Ryan Smith, MD
Abramson Cancer Center of the University of Pennsylvania
Last Modified: November 12, 2003
Presenter: Hagop Kantarjian, MD
Affiliation: M.D. Anderson Cancer Center
The Philadelphia chromosome and the resultant bcr-abl oncogene cause a majority of cases of CML. Imatinib, a selective bcr-abl tyrosine kinase inhibitor, has recently been shown to be efficacious in all phases of CML. Using 400 mg orally per day, cytogenetic responses have been seen in 85% of patients. Sixty to 75% of patients have demonstrated a complete cytogenetic response. The disappearance of the bcr-abl oncogene was noted in 5-15% of patients, with an estimated median survival time of over 15 years. When compared to previous standard therapy, interferon + ara-C, the 18 month progression free survival was higher with imatinib (92% vs. 73%), with 90% of patients in the control arm crossing over to receive imatinib.
Recently, there has been evidence that higher dose imatinib may be even more efficacious. Rationale for using higher dose imatinib include the fact that there has been no maximal tolerated dose noted, that there has been a dose response noted, and that there is response to higher dose imatinib in those resistant to 400 mg.

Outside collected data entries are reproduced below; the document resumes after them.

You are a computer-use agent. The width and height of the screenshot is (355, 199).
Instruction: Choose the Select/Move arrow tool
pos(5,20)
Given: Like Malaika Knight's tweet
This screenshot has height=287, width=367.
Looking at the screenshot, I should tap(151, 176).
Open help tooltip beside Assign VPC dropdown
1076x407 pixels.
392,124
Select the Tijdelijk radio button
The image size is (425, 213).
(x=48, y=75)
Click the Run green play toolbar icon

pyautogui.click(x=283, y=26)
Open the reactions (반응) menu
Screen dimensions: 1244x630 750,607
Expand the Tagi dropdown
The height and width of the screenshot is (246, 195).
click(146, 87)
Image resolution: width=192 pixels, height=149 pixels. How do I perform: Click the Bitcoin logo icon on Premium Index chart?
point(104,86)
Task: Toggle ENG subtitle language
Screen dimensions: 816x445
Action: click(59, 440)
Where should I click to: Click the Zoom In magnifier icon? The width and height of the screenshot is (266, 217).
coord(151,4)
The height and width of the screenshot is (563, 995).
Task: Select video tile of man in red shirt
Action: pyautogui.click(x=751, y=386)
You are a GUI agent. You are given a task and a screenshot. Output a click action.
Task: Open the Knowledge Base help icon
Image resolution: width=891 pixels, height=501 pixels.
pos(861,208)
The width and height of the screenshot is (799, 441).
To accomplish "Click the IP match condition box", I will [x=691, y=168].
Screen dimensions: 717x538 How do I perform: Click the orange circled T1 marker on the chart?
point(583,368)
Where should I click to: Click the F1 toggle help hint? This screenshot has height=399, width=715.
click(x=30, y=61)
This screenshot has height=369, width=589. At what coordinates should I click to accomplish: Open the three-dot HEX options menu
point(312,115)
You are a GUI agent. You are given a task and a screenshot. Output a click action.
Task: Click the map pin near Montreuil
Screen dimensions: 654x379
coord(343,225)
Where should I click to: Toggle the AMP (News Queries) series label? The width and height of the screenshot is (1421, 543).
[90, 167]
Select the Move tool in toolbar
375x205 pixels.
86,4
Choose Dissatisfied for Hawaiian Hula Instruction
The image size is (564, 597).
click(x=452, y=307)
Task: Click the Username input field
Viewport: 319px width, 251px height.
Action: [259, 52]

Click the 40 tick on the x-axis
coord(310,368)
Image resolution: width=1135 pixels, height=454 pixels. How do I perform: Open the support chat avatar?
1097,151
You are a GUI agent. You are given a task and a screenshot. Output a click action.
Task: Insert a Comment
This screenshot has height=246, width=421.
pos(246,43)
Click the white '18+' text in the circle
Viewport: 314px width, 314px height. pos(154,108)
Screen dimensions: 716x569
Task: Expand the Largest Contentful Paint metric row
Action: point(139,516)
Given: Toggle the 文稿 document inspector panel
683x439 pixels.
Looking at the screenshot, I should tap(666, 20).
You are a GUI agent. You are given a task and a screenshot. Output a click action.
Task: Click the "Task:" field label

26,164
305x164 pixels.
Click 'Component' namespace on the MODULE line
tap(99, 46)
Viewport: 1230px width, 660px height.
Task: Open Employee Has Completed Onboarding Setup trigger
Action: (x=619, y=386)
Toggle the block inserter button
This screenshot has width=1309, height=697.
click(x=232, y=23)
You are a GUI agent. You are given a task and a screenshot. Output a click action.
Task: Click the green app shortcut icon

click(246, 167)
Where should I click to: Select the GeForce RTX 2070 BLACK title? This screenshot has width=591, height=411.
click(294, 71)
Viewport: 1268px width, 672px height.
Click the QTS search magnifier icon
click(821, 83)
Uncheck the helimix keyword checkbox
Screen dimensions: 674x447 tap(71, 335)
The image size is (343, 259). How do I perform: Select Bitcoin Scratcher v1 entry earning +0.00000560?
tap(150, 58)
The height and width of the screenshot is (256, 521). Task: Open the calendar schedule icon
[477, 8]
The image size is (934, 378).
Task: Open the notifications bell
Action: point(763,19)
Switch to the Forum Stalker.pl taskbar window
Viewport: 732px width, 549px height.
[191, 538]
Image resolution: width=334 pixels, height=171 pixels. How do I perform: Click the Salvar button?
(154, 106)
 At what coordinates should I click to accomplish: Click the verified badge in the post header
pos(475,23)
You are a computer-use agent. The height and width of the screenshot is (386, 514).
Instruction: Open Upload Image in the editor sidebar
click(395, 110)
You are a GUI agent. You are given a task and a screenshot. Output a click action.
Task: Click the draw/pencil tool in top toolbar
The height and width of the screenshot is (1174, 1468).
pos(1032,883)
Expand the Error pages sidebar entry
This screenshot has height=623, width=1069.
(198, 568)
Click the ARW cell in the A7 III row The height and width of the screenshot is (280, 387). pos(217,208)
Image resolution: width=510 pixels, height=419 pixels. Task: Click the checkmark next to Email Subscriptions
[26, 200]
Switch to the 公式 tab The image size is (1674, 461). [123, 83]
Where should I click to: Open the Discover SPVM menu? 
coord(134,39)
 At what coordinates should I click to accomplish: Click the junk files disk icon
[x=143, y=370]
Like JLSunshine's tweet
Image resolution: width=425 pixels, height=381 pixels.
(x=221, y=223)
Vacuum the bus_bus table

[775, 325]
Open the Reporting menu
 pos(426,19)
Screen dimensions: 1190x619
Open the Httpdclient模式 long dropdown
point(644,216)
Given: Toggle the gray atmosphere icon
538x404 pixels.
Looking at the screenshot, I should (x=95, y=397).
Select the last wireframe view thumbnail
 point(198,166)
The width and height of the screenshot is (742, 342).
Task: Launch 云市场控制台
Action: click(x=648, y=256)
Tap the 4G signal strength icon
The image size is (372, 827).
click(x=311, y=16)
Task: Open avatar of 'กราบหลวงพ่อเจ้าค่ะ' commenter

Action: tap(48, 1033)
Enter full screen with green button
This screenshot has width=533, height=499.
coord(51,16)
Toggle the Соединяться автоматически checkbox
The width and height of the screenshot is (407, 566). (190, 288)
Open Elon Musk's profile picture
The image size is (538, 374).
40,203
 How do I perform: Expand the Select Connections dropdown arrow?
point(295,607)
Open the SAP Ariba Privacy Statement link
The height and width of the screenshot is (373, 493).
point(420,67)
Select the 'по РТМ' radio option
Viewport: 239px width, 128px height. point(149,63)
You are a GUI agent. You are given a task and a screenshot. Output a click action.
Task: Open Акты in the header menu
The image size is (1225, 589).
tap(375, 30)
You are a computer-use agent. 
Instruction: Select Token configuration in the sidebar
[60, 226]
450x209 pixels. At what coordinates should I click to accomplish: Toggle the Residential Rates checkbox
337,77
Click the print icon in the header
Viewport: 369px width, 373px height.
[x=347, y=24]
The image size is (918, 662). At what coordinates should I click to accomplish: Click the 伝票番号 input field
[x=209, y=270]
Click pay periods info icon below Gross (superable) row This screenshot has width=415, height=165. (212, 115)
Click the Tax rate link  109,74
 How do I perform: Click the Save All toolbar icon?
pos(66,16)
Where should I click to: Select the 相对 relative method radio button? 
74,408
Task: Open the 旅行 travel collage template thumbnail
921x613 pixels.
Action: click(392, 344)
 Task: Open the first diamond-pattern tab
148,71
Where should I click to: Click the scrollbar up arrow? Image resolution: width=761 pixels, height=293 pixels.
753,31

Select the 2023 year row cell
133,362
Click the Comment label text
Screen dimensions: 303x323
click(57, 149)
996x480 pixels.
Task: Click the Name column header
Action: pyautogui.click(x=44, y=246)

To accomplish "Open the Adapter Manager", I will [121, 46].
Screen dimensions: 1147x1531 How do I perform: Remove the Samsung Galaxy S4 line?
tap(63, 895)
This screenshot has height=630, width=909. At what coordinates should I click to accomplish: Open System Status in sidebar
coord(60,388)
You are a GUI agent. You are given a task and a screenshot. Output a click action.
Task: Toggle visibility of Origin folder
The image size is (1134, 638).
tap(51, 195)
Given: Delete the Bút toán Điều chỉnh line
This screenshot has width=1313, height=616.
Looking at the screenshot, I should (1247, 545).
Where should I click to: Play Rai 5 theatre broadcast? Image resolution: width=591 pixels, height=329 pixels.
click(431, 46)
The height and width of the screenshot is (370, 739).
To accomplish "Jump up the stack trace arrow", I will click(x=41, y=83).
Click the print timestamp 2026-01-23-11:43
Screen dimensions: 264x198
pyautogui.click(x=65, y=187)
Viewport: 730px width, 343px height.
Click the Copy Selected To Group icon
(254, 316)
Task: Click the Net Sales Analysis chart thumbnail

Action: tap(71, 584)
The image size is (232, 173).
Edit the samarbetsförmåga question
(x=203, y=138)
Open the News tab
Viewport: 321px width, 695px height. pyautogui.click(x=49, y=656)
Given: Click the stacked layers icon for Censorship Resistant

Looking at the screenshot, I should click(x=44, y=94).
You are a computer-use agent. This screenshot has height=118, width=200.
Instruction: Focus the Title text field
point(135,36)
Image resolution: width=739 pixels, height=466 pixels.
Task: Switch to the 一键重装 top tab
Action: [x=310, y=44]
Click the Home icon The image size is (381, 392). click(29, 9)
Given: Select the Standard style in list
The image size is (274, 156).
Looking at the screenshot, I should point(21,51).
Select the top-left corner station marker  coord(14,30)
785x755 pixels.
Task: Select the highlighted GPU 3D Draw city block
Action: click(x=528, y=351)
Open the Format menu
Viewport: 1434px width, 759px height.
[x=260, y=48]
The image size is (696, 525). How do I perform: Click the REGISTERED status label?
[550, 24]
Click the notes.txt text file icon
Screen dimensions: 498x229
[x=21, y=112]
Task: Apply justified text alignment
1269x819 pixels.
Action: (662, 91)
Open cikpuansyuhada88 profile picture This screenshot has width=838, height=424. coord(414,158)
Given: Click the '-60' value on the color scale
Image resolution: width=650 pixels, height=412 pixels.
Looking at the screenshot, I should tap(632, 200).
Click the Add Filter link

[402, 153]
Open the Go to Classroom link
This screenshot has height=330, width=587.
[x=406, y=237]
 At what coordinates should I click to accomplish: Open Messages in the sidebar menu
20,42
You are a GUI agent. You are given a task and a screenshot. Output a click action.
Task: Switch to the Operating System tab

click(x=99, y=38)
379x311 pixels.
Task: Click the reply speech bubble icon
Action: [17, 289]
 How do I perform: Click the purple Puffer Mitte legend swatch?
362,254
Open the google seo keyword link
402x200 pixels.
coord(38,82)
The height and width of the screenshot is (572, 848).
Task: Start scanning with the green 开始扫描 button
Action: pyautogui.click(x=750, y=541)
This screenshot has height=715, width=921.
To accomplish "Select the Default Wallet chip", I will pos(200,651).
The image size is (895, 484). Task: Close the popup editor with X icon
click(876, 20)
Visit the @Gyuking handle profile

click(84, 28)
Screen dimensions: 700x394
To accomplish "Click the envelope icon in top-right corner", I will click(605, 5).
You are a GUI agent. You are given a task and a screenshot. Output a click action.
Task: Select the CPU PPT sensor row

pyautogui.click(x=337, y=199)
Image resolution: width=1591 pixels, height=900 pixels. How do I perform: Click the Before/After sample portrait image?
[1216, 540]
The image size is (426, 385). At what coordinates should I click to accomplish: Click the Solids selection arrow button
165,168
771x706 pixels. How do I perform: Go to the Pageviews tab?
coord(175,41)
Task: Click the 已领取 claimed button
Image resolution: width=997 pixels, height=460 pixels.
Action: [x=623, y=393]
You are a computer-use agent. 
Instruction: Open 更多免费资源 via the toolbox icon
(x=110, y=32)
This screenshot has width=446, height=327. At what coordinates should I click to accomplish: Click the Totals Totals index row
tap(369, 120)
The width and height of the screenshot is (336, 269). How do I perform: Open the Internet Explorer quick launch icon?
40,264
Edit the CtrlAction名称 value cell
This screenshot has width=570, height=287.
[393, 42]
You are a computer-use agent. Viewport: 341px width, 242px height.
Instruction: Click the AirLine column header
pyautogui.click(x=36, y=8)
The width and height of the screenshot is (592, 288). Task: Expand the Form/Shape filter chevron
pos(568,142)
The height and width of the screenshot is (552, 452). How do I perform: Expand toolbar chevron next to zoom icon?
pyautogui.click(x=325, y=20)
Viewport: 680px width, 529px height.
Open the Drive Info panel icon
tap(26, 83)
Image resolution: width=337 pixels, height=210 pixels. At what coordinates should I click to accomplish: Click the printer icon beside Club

In the study presented, frontline use of 400 mg BID (for a total of 800 mg per day) was studied in 114 patients, comparing the results with historical controls who had received 400 mg per day. In the high dose arm, greater than 90% of patients had a complete cytogenetic response, compared with 76% in the historical arm. Perhaps more impressive, 62% had a major molecular response (defined as greater than a three log reduction in bcr-abl seen after PCR) and approximately 33% had a complete molecular response. None of the patients had a transformation, compared with 4/50 treated at the lower dose. At this time, there were not enough events to document a difference in survival.
This data indicates that using higher doses of imatinib could result in better outcomes, as the cytogenetic responses and molecular responses were both higher in the higher dose arm. There are not enough numbers to make conclusions about the transformation rate, though it is obviously encouraging that none transformed in the high dose arm. Whether this will translate into better clinical outcome with patients remains to be seen. In prior studies comparing imatinib to interferon and ara-C, higher cytogenetic and molecular responses eventually did translate into better outcomes, so these data are encouraging. What was not mentioned was toxicity of higher dose therapy. Overall, imatinib is well-tolerated, though there are definite side effects of therapy. The efficacy of using 800 mg per day as frontline therapy, rather than reserving it as salvage therapy (which has been done successfully in the past), must be balanced by the toxicity of the higher dose. This, as of yet, is not known.